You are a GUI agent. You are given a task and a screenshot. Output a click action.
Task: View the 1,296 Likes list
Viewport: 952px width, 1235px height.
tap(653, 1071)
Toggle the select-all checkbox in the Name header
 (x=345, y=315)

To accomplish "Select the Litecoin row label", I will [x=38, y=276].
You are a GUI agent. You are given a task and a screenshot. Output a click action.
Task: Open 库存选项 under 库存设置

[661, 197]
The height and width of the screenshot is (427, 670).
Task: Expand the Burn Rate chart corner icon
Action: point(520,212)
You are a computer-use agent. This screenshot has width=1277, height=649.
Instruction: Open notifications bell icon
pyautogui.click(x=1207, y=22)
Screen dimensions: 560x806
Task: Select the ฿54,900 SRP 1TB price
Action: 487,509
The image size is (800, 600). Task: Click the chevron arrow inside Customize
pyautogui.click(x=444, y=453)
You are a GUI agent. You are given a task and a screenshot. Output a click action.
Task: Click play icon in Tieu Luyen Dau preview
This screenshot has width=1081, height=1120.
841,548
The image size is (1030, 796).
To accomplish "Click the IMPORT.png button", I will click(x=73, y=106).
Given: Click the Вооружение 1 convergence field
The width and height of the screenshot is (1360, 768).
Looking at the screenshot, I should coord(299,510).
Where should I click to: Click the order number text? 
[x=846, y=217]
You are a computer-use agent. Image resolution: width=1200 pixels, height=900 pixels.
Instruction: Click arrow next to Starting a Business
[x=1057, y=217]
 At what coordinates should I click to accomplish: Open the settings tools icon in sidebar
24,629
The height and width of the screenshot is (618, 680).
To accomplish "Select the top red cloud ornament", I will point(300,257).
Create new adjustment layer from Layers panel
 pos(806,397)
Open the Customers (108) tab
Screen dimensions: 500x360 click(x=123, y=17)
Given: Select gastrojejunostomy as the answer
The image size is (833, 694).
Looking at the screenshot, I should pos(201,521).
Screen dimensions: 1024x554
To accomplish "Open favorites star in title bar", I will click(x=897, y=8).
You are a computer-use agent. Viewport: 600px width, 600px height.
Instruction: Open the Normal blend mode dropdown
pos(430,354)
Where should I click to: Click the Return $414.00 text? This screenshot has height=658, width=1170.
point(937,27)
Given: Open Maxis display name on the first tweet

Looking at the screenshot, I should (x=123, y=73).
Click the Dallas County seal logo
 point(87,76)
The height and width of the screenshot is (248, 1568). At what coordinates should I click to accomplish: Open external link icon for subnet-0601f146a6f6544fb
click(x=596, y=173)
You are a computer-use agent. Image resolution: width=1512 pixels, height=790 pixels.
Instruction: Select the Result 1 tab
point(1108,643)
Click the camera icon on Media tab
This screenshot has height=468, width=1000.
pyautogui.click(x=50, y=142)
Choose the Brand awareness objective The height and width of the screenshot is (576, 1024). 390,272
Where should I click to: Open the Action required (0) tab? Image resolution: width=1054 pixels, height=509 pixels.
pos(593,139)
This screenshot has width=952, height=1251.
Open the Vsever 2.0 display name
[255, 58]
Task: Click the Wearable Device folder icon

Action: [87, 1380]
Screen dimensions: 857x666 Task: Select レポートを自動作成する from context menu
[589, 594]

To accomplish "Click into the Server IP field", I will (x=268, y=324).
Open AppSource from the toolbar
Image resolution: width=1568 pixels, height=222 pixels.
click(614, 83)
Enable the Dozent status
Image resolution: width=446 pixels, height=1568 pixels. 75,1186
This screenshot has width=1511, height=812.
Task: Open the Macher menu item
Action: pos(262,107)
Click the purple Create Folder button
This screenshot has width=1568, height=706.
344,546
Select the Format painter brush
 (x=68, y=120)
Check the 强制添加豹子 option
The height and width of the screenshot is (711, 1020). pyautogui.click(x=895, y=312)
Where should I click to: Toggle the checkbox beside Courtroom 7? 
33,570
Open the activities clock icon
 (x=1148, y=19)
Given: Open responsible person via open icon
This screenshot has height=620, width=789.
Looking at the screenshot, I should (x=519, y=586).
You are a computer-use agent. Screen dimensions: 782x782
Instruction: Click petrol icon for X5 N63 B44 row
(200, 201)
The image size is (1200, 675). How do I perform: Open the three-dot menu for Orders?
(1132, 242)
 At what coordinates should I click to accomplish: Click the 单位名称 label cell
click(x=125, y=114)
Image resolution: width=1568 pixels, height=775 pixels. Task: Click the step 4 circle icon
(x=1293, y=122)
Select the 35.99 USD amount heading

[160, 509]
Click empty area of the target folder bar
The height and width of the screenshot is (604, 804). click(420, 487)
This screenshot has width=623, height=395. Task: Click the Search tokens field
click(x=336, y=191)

++++++++++

- [TASK INSTRUCTIONS]: Return what is listed above, exactly and completely.

- [ANSWER FOR THIS EXERCISE]:
You are a GUI agent. You are given a task and a screenshot. Output a click action.
Task: View the 1,296 Likes list
Viewport: 952px width, 1235px height.
tap(653, 1071)
Toggle the select-all checkbox in the Name header
 (x=345, y=315)

To accomplish "Select the Litecoin row label", I will [x=38, y=276].
You are a GUI agent. You are given a task and a screenshot. Output a click action.
Task: Open 库存选项 under 库存设置

[661, 197]
The height and width of the screenshot is (427, 670).
Task: Expand the Burn Rate chart corner icon
Action: point(520,212)
You are a computer-use agent. This screenshot has width=1277, height=649.
Instruction: Open notifications bell icon
pyautogui.click(x=1207, y=22)
Screen dimensions: 560x806
Task: Select the ฿54,900 SRP 1TB price
Action: 487,509
The image size is (800, 600). Task: Click the chevron arrow inside Customize
pyautogui.click(x=444, y=453)
You are a GUI agent. You are given a task and a screenshot. Output a click action.
Task: Click play icon in Tieu Luyen Dau preview
This screenshot has width=1081, height=1120.
841,548
The image size is (1030, 796).
To accomplish "Click the IMPORT.png button", I will click(x=73, y=106).
Given: Click the Вооружение 1 convergence field
The width and height of the screenshot is (1360, 768).
Looking at the screenshot, I should coord(299,510).
Where should I click to: Click the order number text? 
[x=846, y=217]
You are a computer-use agent. Image resolution: width=1200 pixels, height=900 pixels.
Instruction: Click arrow next to Starting a Business
[x=1057, y=217]
 At what coordinates should I click to accomplish: Open the settings tools icon in sidebar
24,629
The height and width of the screenshot is (618, 680).
To accomplish "Select the top red cloud ornament", I will point(300,257).
Create new adjustment layer from Layers panel
 pos(806,397)
Open the Customers (108) tab
Screen dimensions: 500x360 click(x=123, y=17)
Given: Select gastrojejunostomy as the answer
The image size is (833, 694).
Looking at the screenshot, I should pos(201,521).
Screen dimensions: 1024x554
To accomplish "Open favorites star in title bar", I will click(x=897, y=8).
You are a computer-use agent. Viewport: 600px width, 600px height.
Instruction: Open the Normal blend mode dropdown
pos(430,354)
Where should I click to: Click the Return $414.00 text? This screenshot has height=658, width=1170.
point(937,27)
Given: Open Maxis display name on the first tweet

Looking at the screenshot, I should (x=123, y=73).
Click the Dallas County seal logo
 point(87,76)
The height and width of the screenshot is (248, 1568). At what coordinates should I click to accomplish: Open external link icon for subnet-0601f146a6f6544fb
click(x=596, y=173)
You are a computer-use agent. Image resolution: width=1512 pixels, height=790 pixels.
Instruction: Select the Result 1 tab
point(1108,643)
Click the camera icon on Media tab
This screenshot has height=468, width=1000.
pyautogui.click(x=50, y=142)
Choose the Brand awareness objective The height and width of the screenshot is (576, 1024). 390,272
Where should I click to: Open the Action required (0) tab? Image resolution: width=1054 pixels, height=509 pixels.
pos(593,139)
This screenshot has width=952, height=1251.
Open the Vsever 2.0 display name
[255, 58]
Task: Click the Wearable Device folder icon

Action: [87, 1380]
Screen dimensions: 857x666 Task: Select レポートを自動作成する from context menu
[589, 594]

To accomplish "Click into the Server IP field", I will (x=268, y=324).
Open AppSource from the toolbar
Image resolution: width=1568 pixels, height=222 pixels.
click(614, 83)
Enable the Dozent status
Image resolution: width=446 pixels, height=1568 pixels. 75,1186
This screenshot has width=1511, height=812.
Task: Open the Macher menu item
Action: pos(262,107)
Click the purple Create Folder button
This screenshot has width=1568, height=706.
344,546
Select the Format painter brush
 (x=68, y=120)
Check the 强制添加豹子 option
The height and width of the screenshot is (711, 1020). pyautogui.click(x=895, y=312)
Where should I click to: Toggle the checkbox beside Courtroom 7? 
33,570
Open the activities clock icon
 (x=1148, y=19)
Given: Open responsible person via open icon
This screenshot has height=620, width=789.
Looking at the screenshot, I should (x=519, y=586).
You are a computer-use agent. Screen dimensions: 782x782
Instruction: Click petrol icon for X5 N63 B44 row
(200, 201)
The image size is (1200, 675). How do I perform: Open the three-dot menu for Orders?
(1132, 242)
 At what coordinates should I click to accomplish: Click the 单位名称 label cell
click(x=125, y=114)
Image resolution: width=1568 pixels, height=775 pixels. Task: Click the step 4 circle icon
(x=1293, y=122)
Select the 35.99 USD amount heading

[160, 509]
Click empty area of the target folder bar
The height and width of the screenshot is (604, 804). click(420, 487)
This screenshot has width=623, height=395. Task: Click the Search tokens field
click(x=336, y=191)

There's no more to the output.